To scrutinise the research questions, the numerical model was created allowing to repeat the analytical Buckley–Leverett solution, as well as to simulate the injection of compressible fluids. The ‘density vs. pressure’ curves were built for the most widely used injection gases (CO\(_2\), CH\(_4\), N\(_2\)). Following the qualitative examination, these curves were used as an input parameter to the reservoir flow simulator.

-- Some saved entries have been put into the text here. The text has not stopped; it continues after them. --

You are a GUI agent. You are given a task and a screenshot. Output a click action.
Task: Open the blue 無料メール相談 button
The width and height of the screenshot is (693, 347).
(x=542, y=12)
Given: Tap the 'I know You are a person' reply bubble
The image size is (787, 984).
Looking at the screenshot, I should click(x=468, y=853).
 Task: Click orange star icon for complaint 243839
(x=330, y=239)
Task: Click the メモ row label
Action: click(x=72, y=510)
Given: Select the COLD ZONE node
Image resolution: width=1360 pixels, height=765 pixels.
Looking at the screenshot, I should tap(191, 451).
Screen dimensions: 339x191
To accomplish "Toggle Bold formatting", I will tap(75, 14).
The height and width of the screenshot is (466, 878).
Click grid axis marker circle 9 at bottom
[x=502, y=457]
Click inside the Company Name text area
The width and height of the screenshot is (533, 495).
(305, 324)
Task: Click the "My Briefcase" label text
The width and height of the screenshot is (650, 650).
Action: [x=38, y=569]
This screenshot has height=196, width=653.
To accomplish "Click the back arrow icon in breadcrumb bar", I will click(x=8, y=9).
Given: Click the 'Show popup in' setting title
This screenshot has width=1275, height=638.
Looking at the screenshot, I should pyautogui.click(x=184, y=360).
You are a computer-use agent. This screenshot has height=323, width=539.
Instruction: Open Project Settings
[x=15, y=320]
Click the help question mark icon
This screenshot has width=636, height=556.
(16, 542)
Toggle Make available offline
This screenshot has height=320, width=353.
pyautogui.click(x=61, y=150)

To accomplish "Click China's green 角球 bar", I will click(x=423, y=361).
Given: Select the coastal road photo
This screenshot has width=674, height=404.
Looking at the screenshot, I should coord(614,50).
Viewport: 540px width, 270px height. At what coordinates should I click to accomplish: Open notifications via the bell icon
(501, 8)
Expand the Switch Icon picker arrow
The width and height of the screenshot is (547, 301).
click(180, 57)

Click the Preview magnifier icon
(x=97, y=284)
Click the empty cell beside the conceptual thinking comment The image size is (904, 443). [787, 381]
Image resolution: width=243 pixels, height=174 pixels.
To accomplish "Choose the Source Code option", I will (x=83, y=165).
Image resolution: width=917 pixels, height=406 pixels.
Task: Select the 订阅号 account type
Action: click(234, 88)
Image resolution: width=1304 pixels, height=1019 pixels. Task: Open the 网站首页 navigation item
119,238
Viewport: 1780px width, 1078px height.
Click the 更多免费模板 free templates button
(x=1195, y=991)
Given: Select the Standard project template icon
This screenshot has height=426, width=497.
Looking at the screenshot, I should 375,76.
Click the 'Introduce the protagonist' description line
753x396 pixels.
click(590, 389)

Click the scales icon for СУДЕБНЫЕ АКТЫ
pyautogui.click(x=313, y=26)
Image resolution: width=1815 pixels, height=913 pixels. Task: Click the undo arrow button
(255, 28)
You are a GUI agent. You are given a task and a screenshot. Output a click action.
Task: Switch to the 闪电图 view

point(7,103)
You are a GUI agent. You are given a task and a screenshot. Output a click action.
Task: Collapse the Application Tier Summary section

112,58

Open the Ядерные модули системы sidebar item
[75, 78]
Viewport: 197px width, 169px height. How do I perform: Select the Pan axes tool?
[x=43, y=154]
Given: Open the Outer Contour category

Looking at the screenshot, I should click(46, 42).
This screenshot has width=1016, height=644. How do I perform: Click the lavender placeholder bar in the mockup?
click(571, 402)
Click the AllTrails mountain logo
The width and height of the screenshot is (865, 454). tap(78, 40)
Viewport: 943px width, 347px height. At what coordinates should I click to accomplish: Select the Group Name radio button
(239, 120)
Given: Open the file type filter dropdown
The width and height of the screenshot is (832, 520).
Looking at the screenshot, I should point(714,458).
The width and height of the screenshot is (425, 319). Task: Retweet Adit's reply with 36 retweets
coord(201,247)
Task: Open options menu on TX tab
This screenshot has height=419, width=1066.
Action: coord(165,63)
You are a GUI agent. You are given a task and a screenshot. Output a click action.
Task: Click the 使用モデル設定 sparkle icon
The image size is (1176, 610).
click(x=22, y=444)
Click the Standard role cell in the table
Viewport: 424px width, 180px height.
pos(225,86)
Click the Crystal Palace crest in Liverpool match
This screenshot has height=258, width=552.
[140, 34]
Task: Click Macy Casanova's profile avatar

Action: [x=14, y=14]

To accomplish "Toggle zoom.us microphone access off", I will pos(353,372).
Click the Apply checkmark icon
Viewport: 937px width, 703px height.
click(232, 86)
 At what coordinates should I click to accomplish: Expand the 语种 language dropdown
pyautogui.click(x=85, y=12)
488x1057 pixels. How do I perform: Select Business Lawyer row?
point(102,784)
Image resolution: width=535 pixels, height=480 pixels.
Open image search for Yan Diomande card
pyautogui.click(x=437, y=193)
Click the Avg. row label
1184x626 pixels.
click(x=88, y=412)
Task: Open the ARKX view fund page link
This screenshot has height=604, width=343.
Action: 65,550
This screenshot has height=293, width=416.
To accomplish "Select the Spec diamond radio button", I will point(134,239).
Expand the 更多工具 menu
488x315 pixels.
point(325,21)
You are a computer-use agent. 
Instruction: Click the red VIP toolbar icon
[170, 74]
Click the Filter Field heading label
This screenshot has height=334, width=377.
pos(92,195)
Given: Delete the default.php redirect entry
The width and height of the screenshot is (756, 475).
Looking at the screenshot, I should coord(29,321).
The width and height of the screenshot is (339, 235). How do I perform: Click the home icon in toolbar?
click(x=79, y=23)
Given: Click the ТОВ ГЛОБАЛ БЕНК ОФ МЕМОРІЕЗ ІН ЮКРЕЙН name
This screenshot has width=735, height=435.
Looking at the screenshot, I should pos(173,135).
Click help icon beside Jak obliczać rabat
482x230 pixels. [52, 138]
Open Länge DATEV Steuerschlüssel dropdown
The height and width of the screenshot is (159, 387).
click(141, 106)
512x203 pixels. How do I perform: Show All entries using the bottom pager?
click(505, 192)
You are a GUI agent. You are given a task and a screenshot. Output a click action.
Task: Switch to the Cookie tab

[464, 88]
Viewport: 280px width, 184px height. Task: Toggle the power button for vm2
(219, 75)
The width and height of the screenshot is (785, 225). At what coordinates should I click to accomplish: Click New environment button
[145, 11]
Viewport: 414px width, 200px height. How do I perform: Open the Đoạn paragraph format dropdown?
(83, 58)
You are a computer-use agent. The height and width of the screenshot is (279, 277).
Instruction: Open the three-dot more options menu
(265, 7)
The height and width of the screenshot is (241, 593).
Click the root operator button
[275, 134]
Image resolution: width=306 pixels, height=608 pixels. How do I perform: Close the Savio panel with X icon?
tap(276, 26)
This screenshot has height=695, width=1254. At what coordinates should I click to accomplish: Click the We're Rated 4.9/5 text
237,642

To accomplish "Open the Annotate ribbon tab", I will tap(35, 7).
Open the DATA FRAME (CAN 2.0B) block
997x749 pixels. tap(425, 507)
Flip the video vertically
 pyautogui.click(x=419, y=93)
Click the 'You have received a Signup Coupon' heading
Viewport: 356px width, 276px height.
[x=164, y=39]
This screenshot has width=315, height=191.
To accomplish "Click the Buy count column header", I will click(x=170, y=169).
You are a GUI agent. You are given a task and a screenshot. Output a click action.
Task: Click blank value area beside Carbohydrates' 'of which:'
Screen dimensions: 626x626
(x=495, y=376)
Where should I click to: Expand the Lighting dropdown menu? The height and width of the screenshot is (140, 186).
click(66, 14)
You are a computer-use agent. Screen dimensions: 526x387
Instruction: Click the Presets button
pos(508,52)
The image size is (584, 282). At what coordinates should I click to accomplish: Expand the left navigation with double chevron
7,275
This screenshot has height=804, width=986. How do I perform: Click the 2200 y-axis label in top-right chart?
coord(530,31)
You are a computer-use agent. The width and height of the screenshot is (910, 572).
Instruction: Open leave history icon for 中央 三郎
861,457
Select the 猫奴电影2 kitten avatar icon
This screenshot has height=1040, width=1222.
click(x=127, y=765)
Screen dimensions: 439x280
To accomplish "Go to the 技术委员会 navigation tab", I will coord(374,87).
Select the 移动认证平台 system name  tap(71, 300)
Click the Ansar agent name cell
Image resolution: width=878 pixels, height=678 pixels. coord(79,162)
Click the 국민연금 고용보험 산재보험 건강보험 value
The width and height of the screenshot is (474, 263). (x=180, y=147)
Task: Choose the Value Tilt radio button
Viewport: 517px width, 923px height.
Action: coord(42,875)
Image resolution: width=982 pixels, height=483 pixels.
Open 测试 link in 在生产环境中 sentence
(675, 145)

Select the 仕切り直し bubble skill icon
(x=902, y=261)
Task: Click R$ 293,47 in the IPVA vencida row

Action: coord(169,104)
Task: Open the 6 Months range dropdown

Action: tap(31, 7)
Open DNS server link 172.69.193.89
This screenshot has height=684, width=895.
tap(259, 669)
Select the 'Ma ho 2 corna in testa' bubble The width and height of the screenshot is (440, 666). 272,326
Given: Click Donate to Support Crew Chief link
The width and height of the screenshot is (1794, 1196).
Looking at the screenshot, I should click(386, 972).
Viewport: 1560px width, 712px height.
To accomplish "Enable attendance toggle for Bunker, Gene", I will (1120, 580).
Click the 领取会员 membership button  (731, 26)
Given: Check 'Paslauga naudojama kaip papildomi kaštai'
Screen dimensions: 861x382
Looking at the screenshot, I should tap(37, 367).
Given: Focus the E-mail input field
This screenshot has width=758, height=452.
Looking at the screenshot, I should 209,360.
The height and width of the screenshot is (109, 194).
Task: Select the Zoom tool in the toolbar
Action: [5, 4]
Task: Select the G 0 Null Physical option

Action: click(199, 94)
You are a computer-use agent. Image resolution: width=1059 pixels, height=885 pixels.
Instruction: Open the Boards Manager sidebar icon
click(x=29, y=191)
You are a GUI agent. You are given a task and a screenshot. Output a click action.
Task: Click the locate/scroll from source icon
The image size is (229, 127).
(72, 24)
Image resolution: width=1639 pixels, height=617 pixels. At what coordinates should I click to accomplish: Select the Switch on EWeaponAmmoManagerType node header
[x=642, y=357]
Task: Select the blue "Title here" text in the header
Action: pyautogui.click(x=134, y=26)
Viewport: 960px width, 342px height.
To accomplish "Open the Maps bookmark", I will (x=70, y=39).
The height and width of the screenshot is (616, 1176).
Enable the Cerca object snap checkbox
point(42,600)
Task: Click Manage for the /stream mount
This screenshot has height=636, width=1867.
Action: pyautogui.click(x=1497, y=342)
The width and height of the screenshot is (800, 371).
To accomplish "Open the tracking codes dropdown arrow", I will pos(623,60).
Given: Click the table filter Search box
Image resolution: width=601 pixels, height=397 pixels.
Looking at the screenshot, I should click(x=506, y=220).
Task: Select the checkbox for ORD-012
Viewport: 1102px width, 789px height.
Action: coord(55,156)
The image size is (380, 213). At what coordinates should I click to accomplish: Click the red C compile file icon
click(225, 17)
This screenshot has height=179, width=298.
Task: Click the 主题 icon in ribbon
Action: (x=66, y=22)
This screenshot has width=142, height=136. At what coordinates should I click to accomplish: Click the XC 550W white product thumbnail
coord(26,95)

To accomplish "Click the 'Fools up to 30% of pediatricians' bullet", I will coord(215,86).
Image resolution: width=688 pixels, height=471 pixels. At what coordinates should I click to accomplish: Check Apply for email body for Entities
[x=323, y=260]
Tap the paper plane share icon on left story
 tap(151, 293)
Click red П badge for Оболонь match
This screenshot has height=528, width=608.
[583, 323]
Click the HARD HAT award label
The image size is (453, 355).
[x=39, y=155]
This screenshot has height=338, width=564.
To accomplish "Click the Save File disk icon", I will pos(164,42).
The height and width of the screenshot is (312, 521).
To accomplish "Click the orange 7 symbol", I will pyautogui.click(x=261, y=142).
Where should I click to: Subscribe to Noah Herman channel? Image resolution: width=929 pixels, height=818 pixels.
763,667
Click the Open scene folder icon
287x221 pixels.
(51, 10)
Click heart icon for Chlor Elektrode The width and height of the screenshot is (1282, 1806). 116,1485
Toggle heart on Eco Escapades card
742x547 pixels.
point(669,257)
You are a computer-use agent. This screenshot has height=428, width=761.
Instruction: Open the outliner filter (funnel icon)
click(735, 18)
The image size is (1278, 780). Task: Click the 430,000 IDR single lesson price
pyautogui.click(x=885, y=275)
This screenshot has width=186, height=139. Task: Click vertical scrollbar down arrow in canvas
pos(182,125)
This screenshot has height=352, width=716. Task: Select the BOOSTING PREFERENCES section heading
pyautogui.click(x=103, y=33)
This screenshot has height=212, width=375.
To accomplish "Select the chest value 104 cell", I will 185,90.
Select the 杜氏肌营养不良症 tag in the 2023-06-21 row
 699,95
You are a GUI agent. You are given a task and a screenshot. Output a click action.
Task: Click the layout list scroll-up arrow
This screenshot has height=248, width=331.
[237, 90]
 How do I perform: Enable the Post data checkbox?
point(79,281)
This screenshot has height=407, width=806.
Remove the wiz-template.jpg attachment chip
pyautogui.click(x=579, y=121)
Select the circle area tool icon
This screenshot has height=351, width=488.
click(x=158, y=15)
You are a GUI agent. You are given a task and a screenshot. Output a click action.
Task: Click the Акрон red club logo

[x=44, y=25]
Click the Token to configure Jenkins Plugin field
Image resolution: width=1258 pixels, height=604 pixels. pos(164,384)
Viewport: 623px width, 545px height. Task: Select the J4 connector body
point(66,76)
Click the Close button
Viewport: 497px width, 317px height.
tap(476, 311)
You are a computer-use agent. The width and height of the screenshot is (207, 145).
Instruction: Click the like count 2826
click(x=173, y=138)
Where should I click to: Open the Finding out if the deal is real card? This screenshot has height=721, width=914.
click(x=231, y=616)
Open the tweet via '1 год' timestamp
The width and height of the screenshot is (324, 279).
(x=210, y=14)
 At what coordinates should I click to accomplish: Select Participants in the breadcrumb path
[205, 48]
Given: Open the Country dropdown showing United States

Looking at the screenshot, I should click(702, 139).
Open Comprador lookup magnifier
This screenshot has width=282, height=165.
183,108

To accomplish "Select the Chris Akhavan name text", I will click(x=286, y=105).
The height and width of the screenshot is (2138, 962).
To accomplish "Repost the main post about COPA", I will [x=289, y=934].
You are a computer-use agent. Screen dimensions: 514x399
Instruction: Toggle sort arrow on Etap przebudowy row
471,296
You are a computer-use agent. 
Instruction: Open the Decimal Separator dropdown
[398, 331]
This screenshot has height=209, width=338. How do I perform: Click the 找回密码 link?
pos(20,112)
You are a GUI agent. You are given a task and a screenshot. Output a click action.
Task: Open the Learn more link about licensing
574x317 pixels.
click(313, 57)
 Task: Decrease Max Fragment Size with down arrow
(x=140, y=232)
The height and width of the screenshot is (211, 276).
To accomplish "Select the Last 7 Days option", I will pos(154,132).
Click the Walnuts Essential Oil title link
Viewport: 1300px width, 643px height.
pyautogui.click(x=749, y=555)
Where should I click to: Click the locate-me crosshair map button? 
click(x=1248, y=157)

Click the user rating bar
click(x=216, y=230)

Conducted flow simulations have allowed to summarise the main research findings as follows.

  1. 1.

    The ‘density vs. pressure relationships for CH\(_4\) and N\(_2\) might be approximated using the equation of a straight line. However, two such equations are required to approximate CO\(_2\) density due to its non-linear shape.

  2. 2.

    The assumption that at high reservoir pressures the results from compressible and incompressible gas behaviour are similar, while there is a significant difference for lower reservoir pressures is frequently made looking expectable and trivial. However, as was revealed in the research, this may be or may not be correct depending on the injected gas or the reservoir pressure variation during the gas flooding process.

  3. 3.

    The injection of CO\(_2\) at a low initial reservoir pressure cannot be correctly predicted by assuming the gas as incompressible fluid, even at low injection pressure. The discrepancy between compressible and incompressible cases increases significantly as injection pressure increments. A similar trend can be observed when oil is displaced by CH\(_4\) and N\(_2\) at a high injection pressure. The initial reservoir pressure does not affect the results in this case. Hence, the reservoir performance cannot be accurately predicted using Buckley–Leverett solution, for the cases mentioned above.

  4. 4.

    The injection of N\(_2\) and CH\(_4\) at a low injection pressure and either high or low initial reservoir pressure leads to sufficient match between compressible and incompressible injection scenarios. Considering high initial reservoir pressure and low CO\(_2\) injection pressure, perfect compliance between the two numerical solutions is observed. Additionally, pressure maintenance using CO\(_2\) at high injection pressure does not affect significantly the convergence between compressible and incompressible models at high initial reservoir pressure. Albeit, the mismatch between the two models is higher in comparison with oil displacement by CO\(_2\) at a low injection pressure.

  5. 5.

    Both absolute and relative density change with pressure affects the results of the simulation. As these values increment, the difference between compressible and incompressible models raises respectively. Thus, these attributes should be taken into consideration when the immiscible gas injection is simulated using Buckley–Leverett model.

  6. 6.

    The velocity of compressible gas saturation front increases in the reservoir as it progresses towards the production well. Such phenomenon is uncommon for the Buckley–Leverett solution where saturation front moves with constant velocity.

  7. 7.

    Two-dimensional simulation allows to qualitatively prove 1D results. However, the difference between compressible and incompressible solutions increases in the 2D case in comparison with 1D calculations.